■ Problem: Transcribe every record below word for word.

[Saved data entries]
>>>
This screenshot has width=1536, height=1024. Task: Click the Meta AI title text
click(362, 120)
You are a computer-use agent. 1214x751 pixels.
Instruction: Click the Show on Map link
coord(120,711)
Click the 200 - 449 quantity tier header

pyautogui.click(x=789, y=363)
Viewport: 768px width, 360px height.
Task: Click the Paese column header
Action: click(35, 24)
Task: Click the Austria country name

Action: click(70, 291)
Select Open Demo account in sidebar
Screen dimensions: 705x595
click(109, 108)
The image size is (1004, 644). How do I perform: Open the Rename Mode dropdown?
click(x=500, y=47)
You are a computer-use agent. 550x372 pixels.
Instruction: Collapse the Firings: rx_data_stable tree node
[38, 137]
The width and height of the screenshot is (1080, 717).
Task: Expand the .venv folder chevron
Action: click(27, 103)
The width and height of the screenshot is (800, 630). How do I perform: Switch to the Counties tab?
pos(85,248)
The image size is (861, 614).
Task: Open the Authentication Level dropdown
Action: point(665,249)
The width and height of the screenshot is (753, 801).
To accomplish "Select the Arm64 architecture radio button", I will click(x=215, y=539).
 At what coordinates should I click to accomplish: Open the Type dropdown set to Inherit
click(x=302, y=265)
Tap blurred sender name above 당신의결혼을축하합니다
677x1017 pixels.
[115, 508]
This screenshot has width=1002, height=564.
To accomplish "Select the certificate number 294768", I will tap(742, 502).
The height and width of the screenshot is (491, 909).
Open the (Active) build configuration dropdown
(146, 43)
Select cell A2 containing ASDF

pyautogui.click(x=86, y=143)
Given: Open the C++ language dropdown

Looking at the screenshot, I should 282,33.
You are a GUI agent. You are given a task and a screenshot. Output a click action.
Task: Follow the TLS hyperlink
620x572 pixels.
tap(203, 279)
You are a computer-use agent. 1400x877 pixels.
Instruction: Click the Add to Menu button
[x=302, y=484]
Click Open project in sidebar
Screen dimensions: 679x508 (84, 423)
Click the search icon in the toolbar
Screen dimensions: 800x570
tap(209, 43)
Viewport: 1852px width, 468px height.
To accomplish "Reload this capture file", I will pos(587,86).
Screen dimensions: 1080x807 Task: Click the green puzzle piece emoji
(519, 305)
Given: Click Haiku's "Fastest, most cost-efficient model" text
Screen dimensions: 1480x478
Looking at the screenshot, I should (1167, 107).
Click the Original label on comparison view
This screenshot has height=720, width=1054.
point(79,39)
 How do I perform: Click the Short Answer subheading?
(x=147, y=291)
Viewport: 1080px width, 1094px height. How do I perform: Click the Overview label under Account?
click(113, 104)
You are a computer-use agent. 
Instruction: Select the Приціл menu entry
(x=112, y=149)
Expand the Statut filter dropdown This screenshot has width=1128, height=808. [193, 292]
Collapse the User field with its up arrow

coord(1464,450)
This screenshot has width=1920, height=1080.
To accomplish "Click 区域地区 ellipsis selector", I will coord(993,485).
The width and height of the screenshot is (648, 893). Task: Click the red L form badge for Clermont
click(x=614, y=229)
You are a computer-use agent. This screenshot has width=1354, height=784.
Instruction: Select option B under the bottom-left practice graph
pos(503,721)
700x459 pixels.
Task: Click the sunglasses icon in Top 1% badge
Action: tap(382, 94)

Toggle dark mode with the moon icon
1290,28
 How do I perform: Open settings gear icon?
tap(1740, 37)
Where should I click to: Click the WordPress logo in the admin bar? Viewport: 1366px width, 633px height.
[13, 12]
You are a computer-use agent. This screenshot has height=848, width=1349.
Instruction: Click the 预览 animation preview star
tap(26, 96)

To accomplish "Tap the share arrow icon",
<<<
■ Completed exercise:
This screenshot has width=1536, height=1024. Task: Click the Meta AI title text
click(362, 120)
You are a computer-use agent. 1214x751 pixels.
Instruction: Click the Show on Map link
coord(120,711)
Click the 200 - 449 quantity tier header

pyautogui.click(x=789, y=363)
Viewport: 768px width, 360px height.
Task: Click the Paese column header
Action: click(35, 24)
Task: Click the Austria country name

Action: click(70, 291)
Select Open Demo account in sidebar
Screen dimensions: 705x595
click(109, 108)
The image size is (1004, 644). How do I perform: Open the Rename Mode dropdown?
click(x=500, y=47)
You are a computer-use agent. 550x372 pixels.
Instruction: Collapse the Firings: rx_data_stable tree node
[38, 137]
The width and height of the screenshot is (1080, 717).
Task: Expand the .venv folder chevron
Action: click(27, 103)
The width and height of the screenshot is (800, 630). How do I perform: Switch to the Counties tab?
pos(85,248)
The image size is (861, 614).
Task: Open the Authentication Level dropdown
Action: point(665,249)
The width and height of the screenshot is (753, 801).
To accomplish "Select the Arm64 architecture radio button", I will click(x=215, y=539).
 At what coordinates should I click to accomplish: Open the Type dropdown set to Inherit
click(x=302, y=265)
Tap blurred sender name above 당신의결혼을축하합니다
677x1017 pixels.
[115, 508]
This screenshot has width=1002, height=564.
To accomplish "Select the certificate number 294768", I will tap(742, 502).
The height and width of the screenshot is (491, 909).
Open the (Active) build configuration dropdown
(146, 43)
Select cell A2 containing ASDF

pyautogui.click(x=86, y=143)
Given: Open the C++ language dropdown

Looking at the screenshot, I should 282,33.
You are a GUI agent. You are given a task and a screenshot. Output a click action.
Task: Follow the TLS hyperlink
620x572 pixels.
tap(203, 279)
You are a computer-use agent. 1400x877 pixels.
Instruction: Click the Add to Menu button
[x=302, y=484]
Click Open project in sidebar
Screen dimensions: 679x508 (84, 423)
Click the search icon in the toolbar
Screen dimensions: 800x570
tap(209, 43)
Viewport: 1852px width, 468px height.
To accomplish "Reload this capture file", I will pos(587,86).
Screen dimensions: 1080x807 Task: Click the green puzzle piece emoji
(519, 305)
Given: Click Haiku's "Fastest, most cost-efficient model" text
Screen dimensions: 1480x478
Looking at the screenshot, I should (1167, 107).
Click the Original label on comparison view
This screenshot has height=720, width=1054.
point(79,39)
 How do I perform: Click the Short Answer subheading?
(x=147, y=291)
Viewport: 1080px width, 1094px height. How do I perform: Click the Overview label under Account?
click(113, 104)
You are a computer-use agent. 
Instruction: Select the Приціл menu entry
(x=112, y=149)
Expand the Statut filter dropdown This screenshot has width=1128, height=808. [193, 292]
Collapse the User field with its up arrow

coord(1464,450)
This screenshot has width=1920, height=1080.
To accomplish "Click 区域地区 ellipsis selector", I will coord(993,485).
The width and height of the screenshot is (648, 893). Task: Click the red L form badge for Clermont
click(x=614, y=229)
You are a computer-use agent. This screenshot has width=1354, height=784.
Instruction: Select option B under the bottom-left practice graph
pos(503,721)
700x459 pixels.
Task: Click the sunglasses icon in Top 1% badge
Action: tap(382, 94)

Toggle dark mode with the moon icon
1290,28
 How do I perform: Open settings gear icon?
tap(1740, 37)
Where should I click to: Click the WordPress logo in the admin bar? Viewport: 1366px width, 633px height.
[13, 12]
You are a computer-use agent. This screenshot has height=848, width=1349.
Instruction: Click the 预览 animation preview star
tap(26, 96)

To accomplish "Tap the share arrow icon",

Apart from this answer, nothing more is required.